What to produce: Starting at the first line, copy the data below through to the end, exactly.
[Stored data — start]
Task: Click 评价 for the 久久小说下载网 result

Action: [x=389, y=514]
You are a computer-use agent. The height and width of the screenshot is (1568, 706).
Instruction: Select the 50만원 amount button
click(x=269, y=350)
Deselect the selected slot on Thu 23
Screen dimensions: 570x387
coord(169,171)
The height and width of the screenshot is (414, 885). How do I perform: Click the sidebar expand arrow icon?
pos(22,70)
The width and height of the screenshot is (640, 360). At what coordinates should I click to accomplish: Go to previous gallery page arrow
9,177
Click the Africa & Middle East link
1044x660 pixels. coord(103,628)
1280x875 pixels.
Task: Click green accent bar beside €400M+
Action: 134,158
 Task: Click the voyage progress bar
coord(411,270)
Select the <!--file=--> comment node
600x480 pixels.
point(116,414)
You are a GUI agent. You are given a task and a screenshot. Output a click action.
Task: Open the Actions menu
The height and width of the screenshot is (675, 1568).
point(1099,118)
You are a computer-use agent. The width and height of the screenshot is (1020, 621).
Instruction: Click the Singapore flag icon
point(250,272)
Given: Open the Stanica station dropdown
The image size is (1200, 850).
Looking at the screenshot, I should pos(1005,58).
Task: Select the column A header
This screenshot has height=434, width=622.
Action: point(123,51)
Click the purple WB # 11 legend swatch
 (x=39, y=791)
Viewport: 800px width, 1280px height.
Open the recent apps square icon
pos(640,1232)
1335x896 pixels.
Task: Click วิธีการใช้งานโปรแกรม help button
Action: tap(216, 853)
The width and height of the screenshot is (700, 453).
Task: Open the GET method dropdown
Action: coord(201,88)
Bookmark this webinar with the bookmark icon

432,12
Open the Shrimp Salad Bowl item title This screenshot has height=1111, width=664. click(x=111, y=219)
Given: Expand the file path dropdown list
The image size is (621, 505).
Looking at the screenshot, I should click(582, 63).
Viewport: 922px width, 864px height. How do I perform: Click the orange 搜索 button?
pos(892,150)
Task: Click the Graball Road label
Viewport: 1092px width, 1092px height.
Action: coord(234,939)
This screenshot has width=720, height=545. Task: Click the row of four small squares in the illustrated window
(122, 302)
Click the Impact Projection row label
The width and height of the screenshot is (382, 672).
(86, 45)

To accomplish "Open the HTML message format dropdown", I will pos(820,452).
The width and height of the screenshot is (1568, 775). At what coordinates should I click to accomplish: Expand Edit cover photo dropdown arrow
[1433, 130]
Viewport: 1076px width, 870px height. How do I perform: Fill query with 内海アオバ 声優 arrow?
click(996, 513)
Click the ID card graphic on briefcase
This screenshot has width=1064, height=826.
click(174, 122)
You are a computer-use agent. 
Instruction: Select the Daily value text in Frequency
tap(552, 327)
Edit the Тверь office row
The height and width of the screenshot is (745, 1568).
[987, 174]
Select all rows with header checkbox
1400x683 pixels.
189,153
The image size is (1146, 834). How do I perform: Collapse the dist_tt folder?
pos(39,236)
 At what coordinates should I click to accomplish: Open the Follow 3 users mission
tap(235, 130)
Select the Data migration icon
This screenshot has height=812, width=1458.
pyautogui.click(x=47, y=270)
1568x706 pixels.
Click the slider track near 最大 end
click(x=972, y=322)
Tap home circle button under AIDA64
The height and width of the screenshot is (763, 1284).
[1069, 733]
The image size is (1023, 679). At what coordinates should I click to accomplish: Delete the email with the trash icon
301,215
[Stored data — finish]
Answer space:
Task: Click 评价 for the 久久小说下载网 result

Action: [x=389, y=514]
You are a computer-use agent. The height and width of the screenshot is (1568, 706).
Instruction: Select the 50만원 amount button
click(x=269, y=350)
Deselect the selected slot on Thu 23
Screen dimensions: 570x387
coord(169,171)
The height and width of the screenshot is (414, 885). How do I perform: Click the sidebar expand arrow icon?
pos(22,70)
The width and height of the screenshot is (640, 360). At what coordinates should I click to accomplish: Go to previous gallery page arrow
9,177
Click the Africa & Middle East link
1044x660 pixels. coord(103,628)
1280x875 pixels.
Task: Click green accent bar beside €400M+
Action: 134,158
 Task: Click the voyage progress bar
coord(411,270)
Select the <!--file=--> comment node
600x480 pixels.
point(116,414)
You are a GUI agent. You are given a task and a screenshot. Output a click action.
Task: Open the Actions menu
The height and width of the screenshot is (675, 1568).
point(1099,118)
You are a computer-use agent. The width and height of the screenshot is (1020, 621).
Instruction: Click the Singapore flag icon
point(250,272)
Given: Open the Stanica station dropdown
The image size is (1200, 850).
Looking at the screenshot, I should pos(1005,58).
Task: Select the column A header
This screenshot has height=434, width=622.
Action: point(123,51)
Click the purple WB # 11 legend swatch
 (x=39, y=791)
Viewport: 800px width, 1280px height.
Open the recent apps square icon
pos(640,1232)
1335x896 pixels.
Task: Click วิธีการใช้งานโปรแกรม help button
Action: tap(216, 853)
The width and height of the screenshot is (700, 453).
Task: Open the GET method dropdown
Action: coord(201,88)
Bookmark this webinar with the bookmark icon

432,12
Open the Shrimp Salad Bowl item title This screenshot has height=1111, width=664. click(x=111, y=219)
Given: Expand the file path dropdown list
The image size is (621, 505).
Looking at the screenshot, I should click(582, 63).
Viewport: 922px width, 864px height. How do I perform: Click the orange 搜索 button?
pos(892,150)
Task: Click the Graball Road label
Viewport: 1092px width, 1092px height.
Action: coord(234,939)
This screenshot has width=720, height=545. Task: Click the row of four small squares in the illustrated window
(122, 302)
Click the Impact Projection row label
The width and height of the screenshot is (382, 672).
(86, 45)

To accomplish "Open the HTML message format dropdown", I will pos(820,452).
The width and height of the screenshot is (1568, 775). At what coordinates should I click to accomplish: Expand Edit cover photo dropdown arrow
[1433, 130]
Viewport: 1076px width, 870px height. How do I perform: Fill query with 内海アオバ 声優 arrow?
click(996, 513)
Click the ID card graphic on briefcase
This screenshot has width=1064, height=826.
click(174, 122)
You are a computer-use agent. 
Instruction: Select the Daily value text in Frequency
tap(552, 327)
Edit the Тверь office row
The height and width of the screenshot is (745, 1568).
[987, 174]
Select all rows with header checkbox
1400x683 pixels.
189,153
The image size is (1146, 834). How do I perform: Collapse the dist_tt folder?
pos(39,236)
 At what coordinates should I click to accomplish: Open the Follow 3 users mission
tap(235, 130)
Select the Data migration icon
This screenshot has height=812, width=1458.
pyautogui.click(x=47, y=270)
1568x706 pixels.
Click the slider track near 最大 end
click(x=972, y=322)
Tap home circle button under AIDA64
The height and width of the screenshot is (763, 1284).
[1069, 733]
The image size is (1023, 679). At what coordinates should I click to accomplish: Delete the email with the trash icon
301,215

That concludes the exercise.